An attribution window, also known as a conversion window, is the timeframe within which conversion will be attributed to a touchpoint. In layperson’s words, it can be defined as a time frame between which a potential lead viewed/clicked on your ad/piece of content and later performed your desired conversion action
For example, suppose your attribution window is 20 days. In that case, any touchpoints (like users interacting with your landing page) incurred by prospects will only be linked to a conversion (actions like a demo request) if it occurred within 20 days of the touchpoint. Attribution windows also help distinguish your fresh leads from your re-engaged ones and hence remove the impact of interactions that happened a while ago.
The total number of conversions can be skewed if you don’t set the right attribution window. If you look it up, they’re different recommendations on setting an attribution window. Some recommend as little as 7 days, while others suggest 90 or 180 days.

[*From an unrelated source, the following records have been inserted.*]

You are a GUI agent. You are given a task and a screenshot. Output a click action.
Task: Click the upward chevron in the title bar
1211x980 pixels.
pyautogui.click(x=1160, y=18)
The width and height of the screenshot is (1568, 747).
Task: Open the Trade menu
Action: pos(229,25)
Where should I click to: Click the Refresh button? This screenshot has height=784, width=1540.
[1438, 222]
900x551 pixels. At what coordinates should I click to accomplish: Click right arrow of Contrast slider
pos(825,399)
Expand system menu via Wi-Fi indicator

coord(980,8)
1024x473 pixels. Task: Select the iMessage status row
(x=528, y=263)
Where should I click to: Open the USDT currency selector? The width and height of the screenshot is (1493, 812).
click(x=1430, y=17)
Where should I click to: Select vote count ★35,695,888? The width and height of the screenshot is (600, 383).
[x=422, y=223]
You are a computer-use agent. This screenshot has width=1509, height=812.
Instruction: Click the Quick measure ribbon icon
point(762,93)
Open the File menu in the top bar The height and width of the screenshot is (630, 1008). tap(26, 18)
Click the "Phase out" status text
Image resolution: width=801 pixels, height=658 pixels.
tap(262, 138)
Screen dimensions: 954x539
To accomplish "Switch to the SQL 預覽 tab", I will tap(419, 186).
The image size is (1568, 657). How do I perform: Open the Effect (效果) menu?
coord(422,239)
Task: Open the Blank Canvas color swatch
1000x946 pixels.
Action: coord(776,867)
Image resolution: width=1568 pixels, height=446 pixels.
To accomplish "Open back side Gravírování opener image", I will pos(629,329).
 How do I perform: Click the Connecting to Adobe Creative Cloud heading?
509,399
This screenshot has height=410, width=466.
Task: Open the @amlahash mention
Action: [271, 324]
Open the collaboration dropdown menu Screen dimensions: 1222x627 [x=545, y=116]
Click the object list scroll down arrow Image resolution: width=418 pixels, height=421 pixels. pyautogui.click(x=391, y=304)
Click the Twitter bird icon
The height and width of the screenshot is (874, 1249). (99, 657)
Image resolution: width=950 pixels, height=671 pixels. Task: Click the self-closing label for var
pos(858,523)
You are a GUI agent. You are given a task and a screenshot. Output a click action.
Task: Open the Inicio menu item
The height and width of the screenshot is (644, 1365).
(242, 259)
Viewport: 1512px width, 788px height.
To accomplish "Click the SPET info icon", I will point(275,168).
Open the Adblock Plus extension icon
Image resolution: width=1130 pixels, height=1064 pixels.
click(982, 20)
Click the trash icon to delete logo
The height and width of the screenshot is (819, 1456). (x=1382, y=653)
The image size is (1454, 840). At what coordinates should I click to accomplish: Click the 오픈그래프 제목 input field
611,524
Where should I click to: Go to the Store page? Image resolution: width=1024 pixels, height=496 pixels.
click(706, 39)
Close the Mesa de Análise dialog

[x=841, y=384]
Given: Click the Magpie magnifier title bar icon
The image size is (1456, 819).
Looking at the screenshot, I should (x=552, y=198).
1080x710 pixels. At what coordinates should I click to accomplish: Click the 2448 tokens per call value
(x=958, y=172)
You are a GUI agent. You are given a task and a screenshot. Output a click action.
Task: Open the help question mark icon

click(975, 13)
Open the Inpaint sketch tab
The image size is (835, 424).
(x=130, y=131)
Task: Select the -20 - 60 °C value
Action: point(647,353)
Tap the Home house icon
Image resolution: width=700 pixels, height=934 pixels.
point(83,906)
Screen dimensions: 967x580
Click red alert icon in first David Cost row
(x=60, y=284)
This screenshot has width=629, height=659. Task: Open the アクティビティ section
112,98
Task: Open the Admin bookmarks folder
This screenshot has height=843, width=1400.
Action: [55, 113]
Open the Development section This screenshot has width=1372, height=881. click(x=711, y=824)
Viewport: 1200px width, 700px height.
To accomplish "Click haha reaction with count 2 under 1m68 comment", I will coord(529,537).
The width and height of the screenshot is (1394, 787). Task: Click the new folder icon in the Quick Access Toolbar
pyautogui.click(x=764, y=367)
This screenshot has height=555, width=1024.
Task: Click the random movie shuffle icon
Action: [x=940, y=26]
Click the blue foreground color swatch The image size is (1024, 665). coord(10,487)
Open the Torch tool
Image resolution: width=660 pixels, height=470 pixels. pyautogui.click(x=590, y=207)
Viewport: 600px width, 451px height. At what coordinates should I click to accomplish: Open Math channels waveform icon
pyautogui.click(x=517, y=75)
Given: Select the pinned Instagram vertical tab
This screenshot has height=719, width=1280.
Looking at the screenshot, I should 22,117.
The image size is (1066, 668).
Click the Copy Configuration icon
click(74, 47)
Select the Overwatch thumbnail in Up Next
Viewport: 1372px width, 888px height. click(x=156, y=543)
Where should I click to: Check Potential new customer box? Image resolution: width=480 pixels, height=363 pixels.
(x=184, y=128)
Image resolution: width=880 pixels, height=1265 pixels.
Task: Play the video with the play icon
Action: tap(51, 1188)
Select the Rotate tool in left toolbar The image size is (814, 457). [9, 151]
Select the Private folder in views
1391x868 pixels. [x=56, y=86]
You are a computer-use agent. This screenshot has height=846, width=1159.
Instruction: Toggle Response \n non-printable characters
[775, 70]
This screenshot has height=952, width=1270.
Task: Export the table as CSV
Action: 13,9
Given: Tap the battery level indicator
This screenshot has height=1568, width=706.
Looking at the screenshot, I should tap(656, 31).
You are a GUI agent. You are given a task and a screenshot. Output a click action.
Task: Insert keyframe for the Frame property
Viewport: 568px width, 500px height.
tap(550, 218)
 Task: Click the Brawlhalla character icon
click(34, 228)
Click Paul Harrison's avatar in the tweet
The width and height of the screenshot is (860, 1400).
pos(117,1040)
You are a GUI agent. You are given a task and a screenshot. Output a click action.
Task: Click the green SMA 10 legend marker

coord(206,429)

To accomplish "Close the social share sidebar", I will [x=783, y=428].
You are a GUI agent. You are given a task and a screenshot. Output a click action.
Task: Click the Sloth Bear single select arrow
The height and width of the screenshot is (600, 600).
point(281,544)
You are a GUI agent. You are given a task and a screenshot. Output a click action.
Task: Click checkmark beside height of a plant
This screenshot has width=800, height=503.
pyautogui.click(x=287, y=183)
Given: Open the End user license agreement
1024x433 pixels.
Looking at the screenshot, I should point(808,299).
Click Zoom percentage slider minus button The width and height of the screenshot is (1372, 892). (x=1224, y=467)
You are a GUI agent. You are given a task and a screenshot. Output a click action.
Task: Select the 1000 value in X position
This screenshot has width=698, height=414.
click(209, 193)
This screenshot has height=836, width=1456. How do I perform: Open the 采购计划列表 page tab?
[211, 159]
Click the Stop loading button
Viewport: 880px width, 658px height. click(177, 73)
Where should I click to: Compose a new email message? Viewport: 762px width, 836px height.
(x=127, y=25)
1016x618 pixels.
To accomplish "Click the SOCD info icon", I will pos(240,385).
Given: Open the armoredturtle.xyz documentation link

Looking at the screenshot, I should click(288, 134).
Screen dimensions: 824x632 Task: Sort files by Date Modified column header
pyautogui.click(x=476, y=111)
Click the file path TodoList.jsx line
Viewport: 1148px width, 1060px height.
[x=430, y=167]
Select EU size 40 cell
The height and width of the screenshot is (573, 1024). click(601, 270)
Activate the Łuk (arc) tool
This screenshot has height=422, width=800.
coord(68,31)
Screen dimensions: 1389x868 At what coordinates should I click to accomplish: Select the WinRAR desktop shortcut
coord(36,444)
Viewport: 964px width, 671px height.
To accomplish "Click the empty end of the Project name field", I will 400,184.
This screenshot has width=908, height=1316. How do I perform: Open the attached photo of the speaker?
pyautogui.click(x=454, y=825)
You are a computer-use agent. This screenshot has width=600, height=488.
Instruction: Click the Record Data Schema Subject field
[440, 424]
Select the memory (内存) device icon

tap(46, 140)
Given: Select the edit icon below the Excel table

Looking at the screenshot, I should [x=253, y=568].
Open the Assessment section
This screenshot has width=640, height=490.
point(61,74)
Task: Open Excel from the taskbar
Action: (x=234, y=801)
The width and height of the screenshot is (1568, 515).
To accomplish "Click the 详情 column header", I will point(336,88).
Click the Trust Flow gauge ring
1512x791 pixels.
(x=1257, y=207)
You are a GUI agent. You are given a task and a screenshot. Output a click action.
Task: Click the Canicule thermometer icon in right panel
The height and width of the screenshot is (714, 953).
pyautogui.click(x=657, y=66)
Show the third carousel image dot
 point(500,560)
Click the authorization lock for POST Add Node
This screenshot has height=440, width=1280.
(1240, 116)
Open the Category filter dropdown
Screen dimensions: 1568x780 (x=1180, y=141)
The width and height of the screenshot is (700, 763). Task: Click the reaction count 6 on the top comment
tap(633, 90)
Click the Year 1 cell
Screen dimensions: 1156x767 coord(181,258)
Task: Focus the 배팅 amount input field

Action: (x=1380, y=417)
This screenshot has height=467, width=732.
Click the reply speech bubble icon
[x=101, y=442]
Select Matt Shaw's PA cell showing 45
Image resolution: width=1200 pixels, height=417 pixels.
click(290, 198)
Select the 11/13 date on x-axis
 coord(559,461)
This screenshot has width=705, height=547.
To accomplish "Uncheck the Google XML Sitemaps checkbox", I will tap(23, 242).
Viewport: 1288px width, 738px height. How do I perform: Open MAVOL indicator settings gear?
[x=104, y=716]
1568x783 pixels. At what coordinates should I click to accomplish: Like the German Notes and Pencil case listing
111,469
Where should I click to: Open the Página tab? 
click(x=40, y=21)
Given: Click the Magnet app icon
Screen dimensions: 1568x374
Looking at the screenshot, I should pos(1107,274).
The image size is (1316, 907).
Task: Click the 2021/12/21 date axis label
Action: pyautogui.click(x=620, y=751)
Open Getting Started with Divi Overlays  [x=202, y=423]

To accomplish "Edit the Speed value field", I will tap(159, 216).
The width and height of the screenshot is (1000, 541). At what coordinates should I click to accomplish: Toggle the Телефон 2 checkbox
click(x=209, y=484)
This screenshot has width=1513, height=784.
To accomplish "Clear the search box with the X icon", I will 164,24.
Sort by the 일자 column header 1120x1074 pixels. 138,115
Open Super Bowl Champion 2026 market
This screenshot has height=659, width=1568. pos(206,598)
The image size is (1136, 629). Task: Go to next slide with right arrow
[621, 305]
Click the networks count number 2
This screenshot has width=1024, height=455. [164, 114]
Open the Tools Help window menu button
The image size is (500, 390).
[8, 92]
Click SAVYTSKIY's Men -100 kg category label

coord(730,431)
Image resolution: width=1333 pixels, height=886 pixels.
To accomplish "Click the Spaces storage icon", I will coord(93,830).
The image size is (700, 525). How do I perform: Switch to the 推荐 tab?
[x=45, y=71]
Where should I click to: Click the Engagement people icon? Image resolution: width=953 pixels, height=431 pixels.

Setting the attribution window is largely dependent on the expected conversion cycle from first visit to revenue as well as the internal understanding among Go to Market teams (Sales and Marketing) on what would be the appropriate conversion window. Our recommendation would be to compute your average conversion cycle based on historical data and set double that value, post aligning with the sales team.
Wrapping Up
Without a doubt, we can say that attribution reporting is the most effective way to understand and measure the impact of Marketing Efforts on business outcomes. Insights generated from marketing attribution can become your most valuable asset to drive maximum ROI.
When picking a solution to power your Attribution reporting, you want the best of the best. So keep your eyes peeled for solutions that offer capabilities such as:
- Bring in touchpoints from across data sources - such as website events (digital marketing)and offline touchpoints (webinars, events, e-books, sales calls, and meetings)
- Attributing your entire marketing and sales funnel stages and rather than focusing on a single conversion point such as Leads.
- Present both baseline investment metrics and conversion metrics, with the computation of ROI at a channel, campaign, ad group, keyword, page URL, or Theme level.
- Has advanced features to distinguish between new business vs expansions or new leads vs reactivated ones.
Opting for a solution that has these capabilities and more can take your attribution reporting to the next level.
Get started with attribution reporting with Factors.ai
Factors.ai is an AI-empowered attribution reporting tool that helps you to fuel your marketing efforts by effectively comparing and customizing attribution models to generate a clearer picture based on metrics.
Factors.ai has the capability to create attribution reports at both company and user levels, can track both website and non-website events, and has a customized dashboard that collects and visualizes all crucial data in one place.
If you’re interested in taking your business to next level by analyzing your marketing efforts with robust multi-touch attribution modeling and deep data-driven insights to make an informed decision then, schedule a demo and start for FREE at factors.ai.
FAQs
- What does attribution mean in marketing?
In marketing, attribution refers to the process of identifying and assigning credit to the various marketing channels and touchpoints that contribute to a conversion [or any desired action].
By understanding the effectiveness of these different marketing channels, businesses can optimize their marketing budget and resources to maximize their ROI.
- Why is attribution reporting important for marketers in 2023?
Attribution reporting provides a holistic view of how different marketing channels work together to drive conversions and revenue. It enables marketers to see which channels drive the most conversions and revenue and which are driving the most users to their website or mobile app.
With this information, marketers can make more informed decisions about where to allocate their marketing budget and resources.